Secrets to a Flawless CarX Tune on PS4
Copying numbers is one thing, but understanding the craft is another. A great tune is a living thing, always open to small adjustments. Here are some of the core principles I’ve learned over the years—including the mistakes that taught me the most.
- My Biggest Early Mistake: Ackerman Abuse. I used to crank Ackerman Angle to 100%, thinking more angle was always better. My car would snap-oversteer violently during transitions. I learned that for a controller, a lower Ackerman (25-40%) is smoother. It makes the car’s steering less aggressive as you add more lock, preventing those sudden, unrecoverable spins.
- Tire Pressure is Your Fine-Tuning Tool. Think of spring rates and camber as your rough chopping, and tire pressure as your final seasoning. If your car is understeering slightly on entry, try dropping the front pressure by 5-10 PSI. If you need a little more grip on exit, try dropping the rear pressure. It’s the easiest and one of the most effective adjustments you can make.
- The Caster and Kingpin Relationship. These two settings are your best friends on a controller. Higher Caster (7.0+) gives you a strong self-steering force, helping the car hold its angle. Kingpin Angle affects how much the wheel cambers as you steer. A good starting point is to keep them within 1.0-1.5 of each other for a stable, predictable feel.
- Don’t Neglect Your Gearing.
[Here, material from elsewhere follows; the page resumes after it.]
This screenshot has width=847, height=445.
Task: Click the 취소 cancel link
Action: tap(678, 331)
You can have the perfect suspension tune, but if your car is bouncing off the rev limiter or bogging down mid-drift, it’s useless. Adjust your final drive so your primary drifting gear (usually 3rd or 4th) keeps you in the upper third of your powerband for the majority of the track.
- How to Save & Organize Setups. Always save a “base” version of a tune you like. When you want to adapt it for a new track, load the base tune, make your adjustments, and then “Save As” to a new slot. I name mine like this: [Car] – [Tune Type] – [Track]. For example: “S15 – AllRounder – EastTouge”. This prevents confusion and losing a great setup.
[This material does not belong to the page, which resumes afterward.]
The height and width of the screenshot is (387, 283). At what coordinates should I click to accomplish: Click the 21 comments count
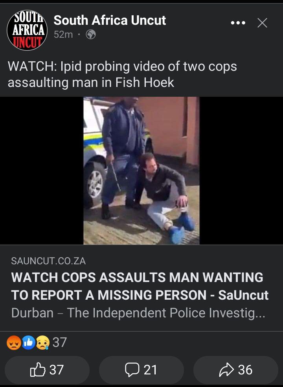click(x=150, y=370)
Frequently Asked Questions
What’s the best car to tune for drifting on PS4?
For beginners, the Toyota GT86 or Subaru BRZ (or their in-game equivalents) are fantastic starting points. They have a balanced chassis and moderate power, making them very forgiving to learn on. For more advanced players, the Nissan Silvias (S13-S15) and the Toyota Chaser (JZX100) are top-tier choices.
Do these tuning setups work for a steering wheel?
While the core principles are the same, these tunes are specifically optimized for the inputs of a PS4 controller’s analog stick. Wheel users often prefer higher Ackerman angles and different force feedback settings to get the right feel. You can use these as a base, but you will likely need to adjust them.
Why does my car still spin out with a good tune?
A tune is only 50% of the equation; the other 50% is your throttle and steering input. The most common cause of spinning out is being too aggressive with the throttle, especially mid-drift. Practice smoother inputs and learn to modulate the throttle to maintain your angle, rather than just keeping it pinned.
How should I set my differential (diff)?
For drifting, you almost always want a high locking ratio. I recommend starting at 0.90 and moving up to 1.00 (fully locked) as you get more comfortable. A locked diff ensures both rear wheels spin together, making the car’s behavior during a slide much more consistent and predictable.